#### EXERCISE REQUIREMENTS
Beginning at the top of the listing, repeat each line exactly until the line with "Decrease Linfa di" has been repeated too.

#### RECORDS
· · · ·
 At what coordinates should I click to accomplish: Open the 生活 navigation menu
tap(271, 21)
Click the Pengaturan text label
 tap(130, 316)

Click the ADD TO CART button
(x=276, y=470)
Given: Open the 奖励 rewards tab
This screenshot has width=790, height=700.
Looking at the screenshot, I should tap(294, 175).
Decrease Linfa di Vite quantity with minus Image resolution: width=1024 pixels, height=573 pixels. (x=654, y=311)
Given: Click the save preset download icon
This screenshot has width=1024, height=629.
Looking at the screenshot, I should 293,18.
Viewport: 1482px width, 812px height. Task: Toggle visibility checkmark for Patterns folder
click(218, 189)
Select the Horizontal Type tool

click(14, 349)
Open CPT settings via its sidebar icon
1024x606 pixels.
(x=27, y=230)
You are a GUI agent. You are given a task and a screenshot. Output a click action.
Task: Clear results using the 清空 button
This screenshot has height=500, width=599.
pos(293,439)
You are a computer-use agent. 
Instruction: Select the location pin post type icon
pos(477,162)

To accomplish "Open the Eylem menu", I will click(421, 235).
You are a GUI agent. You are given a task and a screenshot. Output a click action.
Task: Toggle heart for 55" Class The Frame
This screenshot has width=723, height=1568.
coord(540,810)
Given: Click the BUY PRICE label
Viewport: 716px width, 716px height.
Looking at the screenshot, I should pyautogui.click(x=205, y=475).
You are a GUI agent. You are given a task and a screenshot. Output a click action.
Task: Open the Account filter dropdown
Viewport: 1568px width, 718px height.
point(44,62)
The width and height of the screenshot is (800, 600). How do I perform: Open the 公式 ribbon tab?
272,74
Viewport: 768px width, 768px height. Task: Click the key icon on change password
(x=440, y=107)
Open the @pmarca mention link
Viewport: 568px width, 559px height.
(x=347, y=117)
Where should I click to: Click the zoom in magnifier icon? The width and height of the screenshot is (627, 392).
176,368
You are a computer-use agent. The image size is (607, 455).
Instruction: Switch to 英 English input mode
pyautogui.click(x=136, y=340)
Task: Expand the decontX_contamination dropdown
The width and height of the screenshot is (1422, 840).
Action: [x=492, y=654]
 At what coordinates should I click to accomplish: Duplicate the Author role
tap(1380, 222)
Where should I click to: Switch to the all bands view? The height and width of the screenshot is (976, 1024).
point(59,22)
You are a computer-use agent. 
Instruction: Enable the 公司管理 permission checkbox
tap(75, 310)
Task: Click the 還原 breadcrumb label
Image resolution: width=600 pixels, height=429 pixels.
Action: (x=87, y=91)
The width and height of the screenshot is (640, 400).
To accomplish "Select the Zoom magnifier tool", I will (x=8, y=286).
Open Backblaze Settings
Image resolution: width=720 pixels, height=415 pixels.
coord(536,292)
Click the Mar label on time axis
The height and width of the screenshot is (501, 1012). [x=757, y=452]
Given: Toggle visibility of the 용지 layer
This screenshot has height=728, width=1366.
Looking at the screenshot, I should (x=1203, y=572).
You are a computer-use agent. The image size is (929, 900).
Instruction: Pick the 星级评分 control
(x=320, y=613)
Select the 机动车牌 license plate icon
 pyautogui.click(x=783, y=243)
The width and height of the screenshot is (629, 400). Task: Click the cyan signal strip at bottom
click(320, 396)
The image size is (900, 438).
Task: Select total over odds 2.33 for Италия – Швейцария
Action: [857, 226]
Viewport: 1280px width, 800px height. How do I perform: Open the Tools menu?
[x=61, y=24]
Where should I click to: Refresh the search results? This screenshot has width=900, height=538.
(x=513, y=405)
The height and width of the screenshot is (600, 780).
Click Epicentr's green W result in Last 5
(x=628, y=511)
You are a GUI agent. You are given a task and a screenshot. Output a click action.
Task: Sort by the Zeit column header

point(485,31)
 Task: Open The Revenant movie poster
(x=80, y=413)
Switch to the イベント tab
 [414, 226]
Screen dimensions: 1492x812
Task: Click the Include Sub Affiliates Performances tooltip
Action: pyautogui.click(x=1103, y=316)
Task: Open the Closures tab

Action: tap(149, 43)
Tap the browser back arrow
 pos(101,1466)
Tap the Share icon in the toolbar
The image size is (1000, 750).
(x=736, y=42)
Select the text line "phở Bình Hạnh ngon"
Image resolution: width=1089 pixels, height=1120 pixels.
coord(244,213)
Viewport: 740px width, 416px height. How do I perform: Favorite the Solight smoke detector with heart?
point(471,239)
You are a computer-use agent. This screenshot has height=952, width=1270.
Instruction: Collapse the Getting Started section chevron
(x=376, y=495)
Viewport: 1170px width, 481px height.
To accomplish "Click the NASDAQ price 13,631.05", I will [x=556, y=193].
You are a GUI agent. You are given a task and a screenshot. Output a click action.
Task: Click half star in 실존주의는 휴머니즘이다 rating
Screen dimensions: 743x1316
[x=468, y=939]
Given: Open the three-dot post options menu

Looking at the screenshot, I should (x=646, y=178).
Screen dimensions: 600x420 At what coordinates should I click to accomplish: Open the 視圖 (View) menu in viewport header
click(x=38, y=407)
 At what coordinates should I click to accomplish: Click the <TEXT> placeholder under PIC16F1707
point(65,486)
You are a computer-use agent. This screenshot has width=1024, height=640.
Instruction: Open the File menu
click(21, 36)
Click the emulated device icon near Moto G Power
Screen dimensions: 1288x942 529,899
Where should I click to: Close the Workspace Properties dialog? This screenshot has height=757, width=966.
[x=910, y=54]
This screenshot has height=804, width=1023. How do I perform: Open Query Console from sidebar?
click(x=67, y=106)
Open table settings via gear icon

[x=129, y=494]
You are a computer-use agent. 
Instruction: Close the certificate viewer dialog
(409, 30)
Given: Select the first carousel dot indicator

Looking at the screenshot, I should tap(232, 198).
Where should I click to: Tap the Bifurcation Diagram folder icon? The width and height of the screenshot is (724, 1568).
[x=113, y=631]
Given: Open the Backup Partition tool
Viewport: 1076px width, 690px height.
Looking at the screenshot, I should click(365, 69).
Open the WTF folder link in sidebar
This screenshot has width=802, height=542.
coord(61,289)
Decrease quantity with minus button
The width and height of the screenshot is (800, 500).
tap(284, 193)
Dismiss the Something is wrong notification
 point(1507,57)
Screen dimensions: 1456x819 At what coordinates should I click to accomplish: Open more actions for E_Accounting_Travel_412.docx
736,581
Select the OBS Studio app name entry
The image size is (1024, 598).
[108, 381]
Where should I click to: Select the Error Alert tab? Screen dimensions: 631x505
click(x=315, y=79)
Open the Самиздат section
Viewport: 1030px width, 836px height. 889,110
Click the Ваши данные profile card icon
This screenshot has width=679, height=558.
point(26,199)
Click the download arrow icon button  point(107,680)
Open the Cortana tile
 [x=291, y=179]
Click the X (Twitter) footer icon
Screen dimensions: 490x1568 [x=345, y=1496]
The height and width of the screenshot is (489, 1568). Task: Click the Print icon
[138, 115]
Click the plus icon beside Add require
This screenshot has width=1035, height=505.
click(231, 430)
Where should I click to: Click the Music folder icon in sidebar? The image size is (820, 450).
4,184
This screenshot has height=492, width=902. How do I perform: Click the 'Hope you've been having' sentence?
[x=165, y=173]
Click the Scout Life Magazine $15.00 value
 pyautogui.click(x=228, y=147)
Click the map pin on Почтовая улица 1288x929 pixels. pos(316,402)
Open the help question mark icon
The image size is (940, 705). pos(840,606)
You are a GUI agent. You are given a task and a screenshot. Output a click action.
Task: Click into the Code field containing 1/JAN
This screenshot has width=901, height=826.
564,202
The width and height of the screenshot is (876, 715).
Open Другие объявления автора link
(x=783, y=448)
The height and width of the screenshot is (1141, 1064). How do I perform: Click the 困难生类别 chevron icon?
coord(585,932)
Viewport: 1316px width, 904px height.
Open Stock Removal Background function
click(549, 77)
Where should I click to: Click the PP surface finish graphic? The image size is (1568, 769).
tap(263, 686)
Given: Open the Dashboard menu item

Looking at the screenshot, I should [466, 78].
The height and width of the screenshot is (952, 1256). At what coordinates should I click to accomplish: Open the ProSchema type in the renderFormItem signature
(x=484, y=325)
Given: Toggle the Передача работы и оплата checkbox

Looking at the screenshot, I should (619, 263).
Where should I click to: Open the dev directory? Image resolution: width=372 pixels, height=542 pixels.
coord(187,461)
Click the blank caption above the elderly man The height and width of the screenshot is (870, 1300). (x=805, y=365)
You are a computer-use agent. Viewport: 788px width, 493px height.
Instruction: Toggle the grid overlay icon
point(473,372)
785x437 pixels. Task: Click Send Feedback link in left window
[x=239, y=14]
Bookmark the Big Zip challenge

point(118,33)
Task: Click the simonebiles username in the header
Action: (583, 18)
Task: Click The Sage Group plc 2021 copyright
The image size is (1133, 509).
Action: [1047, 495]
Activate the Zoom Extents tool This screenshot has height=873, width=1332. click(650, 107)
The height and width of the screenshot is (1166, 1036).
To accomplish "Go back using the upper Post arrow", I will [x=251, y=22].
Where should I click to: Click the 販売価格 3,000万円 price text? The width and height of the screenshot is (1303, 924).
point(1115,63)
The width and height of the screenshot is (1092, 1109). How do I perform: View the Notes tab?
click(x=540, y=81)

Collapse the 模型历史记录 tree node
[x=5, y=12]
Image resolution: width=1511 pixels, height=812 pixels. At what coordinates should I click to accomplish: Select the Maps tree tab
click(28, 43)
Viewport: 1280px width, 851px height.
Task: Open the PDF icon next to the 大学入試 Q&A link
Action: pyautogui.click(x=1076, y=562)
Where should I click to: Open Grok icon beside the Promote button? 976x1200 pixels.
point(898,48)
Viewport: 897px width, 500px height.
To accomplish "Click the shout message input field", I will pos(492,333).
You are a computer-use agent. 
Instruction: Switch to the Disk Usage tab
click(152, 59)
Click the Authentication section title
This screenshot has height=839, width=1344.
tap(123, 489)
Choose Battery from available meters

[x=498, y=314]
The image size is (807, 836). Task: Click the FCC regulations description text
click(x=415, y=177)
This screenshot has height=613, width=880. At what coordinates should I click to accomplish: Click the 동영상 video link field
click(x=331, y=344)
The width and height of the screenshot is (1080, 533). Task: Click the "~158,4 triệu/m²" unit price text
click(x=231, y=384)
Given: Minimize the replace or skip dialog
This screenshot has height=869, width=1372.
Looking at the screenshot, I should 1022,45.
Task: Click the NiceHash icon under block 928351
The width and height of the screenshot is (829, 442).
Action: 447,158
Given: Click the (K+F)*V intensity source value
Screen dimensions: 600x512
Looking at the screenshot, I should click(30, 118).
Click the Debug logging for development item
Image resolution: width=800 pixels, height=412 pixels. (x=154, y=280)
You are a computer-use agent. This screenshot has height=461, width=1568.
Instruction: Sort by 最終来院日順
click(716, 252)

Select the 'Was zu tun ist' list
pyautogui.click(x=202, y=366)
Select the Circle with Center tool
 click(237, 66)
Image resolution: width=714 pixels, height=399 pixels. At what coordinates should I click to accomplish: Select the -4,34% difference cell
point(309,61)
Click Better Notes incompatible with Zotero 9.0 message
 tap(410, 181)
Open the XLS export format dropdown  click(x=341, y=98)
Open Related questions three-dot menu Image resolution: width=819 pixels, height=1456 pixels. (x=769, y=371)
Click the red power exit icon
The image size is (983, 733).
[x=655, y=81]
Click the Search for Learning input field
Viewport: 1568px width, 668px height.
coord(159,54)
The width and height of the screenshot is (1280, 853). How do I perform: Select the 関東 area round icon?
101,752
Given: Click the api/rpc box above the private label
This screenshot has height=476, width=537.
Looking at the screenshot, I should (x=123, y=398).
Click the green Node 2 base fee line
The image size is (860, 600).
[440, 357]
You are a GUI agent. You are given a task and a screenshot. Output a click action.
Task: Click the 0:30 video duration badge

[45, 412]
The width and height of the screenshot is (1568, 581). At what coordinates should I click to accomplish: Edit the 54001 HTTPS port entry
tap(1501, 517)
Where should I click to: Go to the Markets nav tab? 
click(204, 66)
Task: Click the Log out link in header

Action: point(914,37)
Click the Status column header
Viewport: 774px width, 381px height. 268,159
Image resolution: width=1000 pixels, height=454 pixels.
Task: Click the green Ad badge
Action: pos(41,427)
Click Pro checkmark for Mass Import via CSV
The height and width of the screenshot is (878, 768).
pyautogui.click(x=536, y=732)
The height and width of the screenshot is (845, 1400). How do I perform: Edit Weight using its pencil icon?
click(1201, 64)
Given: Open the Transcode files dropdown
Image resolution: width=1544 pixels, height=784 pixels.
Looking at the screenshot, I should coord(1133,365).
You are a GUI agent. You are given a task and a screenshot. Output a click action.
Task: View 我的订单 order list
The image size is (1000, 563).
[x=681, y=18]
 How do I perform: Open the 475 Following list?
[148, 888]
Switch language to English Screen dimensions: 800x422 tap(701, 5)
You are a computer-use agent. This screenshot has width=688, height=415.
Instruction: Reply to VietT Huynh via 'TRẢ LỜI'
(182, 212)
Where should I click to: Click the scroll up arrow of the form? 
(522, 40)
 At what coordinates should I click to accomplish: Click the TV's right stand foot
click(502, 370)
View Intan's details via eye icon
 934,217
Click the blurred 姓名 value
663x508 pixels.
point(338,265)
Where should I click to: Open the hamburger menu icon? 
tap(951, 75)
· · · ·
#### WRITTEN SOLUTION
 At what coordinates should I click to accomplish: Open the 生活 navigation menu
tap(271, 21)
Click the Pengaturan text label
 tap(130, 316)

Click the ADD TO CART button
(x=276, y=470)
Given: Open the 奖励 rewards tab
This screenshot has width=790, height=700.
Looking at the screenshot, I should tap(294, 175).
Decrease Linfa di Vite quantity with minus Image resolution: width=1024 pixels, height=573 pixels. (x=654, y=311)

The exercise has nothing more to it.